You never know when a seemingly good deal could go wrong. If you don’t take the necessary precautions, like purchasing surety bonds, you could find yourself in an unfortunate situation. Here are some helpful tips to know before buying surety bonds for your business.
Things to Understand
So, what are surety bonds? When a principle party fails to meet terms of an agreement, surety bonds pay the outlined amount to the oblige. Surety bonding assures that even when contracts break, you won’t be left high and dry. If you are unsure what bonds will fit your needs, here are some options to consider.
Types of Surety Bonds
Contract Surety Bonds guarantee obligations that fall under a contract. These bonds can protect your company from others failing to makes payments or perform specific labors.

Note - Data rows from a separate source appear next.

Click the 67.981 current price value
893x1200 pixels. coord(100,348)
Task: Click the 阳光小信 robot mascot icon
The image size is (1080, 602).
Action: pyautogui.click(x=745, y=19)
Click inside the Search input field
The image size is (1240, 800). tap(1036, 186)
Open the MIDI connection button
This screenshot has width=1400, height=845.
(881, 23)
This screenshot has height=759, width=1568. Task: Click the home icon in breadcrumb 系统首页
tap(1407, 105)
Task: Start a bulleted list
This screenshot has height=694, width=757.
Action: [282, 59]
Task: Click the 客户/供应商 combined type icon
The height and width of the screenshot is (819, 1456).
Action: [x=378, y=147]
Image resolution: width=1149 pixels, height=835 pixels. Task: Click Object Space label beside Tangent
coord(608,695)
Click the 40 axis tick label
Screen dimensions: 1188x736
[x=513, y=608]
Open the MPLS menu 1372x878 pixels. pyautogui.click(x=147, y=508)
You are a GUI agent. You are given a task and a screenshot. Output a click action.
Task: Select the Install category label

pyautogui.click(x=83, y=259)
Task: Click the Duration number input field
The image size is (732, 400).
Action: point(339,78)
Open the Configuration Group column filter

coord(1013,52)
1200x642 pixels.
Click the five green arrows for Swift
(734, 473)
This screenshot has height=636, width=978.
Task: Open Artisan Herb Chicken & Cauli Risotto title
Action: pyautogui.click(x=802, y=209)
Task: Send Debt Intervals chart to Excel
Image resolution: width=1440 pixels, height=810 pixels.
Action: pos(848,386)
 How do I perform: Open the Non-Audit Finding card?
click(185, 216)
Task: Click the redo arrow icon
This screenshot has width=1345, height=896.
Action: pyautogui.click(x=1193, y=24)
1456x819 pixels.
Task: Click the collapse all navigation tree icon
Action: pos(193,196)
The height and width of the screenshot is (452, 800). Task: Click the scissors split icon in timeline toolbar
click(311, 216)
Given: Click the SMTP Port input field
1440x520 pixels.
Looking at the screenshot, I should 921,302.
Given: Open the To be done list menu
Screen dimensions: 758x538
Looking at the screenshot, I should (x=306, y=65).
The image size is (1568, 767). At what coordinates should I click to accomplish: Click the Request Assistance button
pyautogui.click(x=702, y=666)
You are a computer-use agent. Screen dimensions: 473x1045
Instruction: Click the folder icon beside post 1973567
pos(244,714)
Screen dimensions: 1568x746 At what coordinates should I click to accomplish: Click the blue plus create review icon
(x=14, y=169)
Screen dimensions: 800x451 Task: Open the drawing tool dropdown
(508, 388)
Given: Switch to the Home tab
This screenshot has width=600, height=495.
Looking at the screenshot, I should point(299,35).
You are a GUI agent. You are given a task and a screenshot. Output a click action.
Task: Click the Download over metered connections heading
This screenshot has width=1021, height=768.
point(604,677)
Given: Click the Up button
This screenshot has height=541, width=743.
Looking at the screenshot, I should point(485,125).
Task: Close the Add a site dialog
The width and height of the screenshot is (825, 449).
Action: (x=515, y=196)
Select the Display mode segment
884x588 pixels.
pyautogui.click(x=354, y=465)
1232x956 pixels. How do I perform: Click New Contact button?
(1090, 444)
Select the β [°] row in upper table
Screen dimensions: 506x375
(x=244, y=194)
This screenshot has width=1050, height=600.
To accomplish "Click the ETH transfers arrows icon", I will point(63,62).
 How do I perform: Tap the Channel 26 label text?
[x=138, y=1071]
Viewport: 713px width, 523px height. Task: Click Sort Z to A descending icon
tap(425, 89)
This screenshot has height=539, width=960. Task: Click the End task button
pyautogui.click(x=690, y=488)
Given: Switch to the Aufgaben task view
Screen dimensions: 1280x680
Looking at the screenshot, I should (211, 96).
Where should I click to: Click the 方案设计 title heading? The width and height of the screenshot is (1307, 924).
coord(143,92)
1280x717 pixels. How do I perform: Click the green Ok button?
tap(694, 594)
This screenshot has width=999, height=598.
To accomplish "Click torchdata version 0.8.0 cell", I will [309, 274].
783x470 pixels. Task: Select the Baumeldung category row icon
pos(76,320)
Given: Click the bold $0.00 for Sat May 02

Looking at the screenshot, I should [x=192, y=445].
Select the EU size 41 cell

Performance Bonds protect you as the principle from potential financial loss due to a contractor failing to perform contracted work.
Payment Bonds are similar to contract bonds because they guarantee payment from contractors, but these bonds still payout if liens exist on specific jobs or buildings.
Bid Bonds ensure that any contracted bid submitted by a contractor will be the bid price discussed, so you are stuck paying something you hadn’t anticipated.
Conducting business with other contractors can be risky at times. However, with surety bonds in place, you can have peace of mind knowing seemingly good deals stay that way.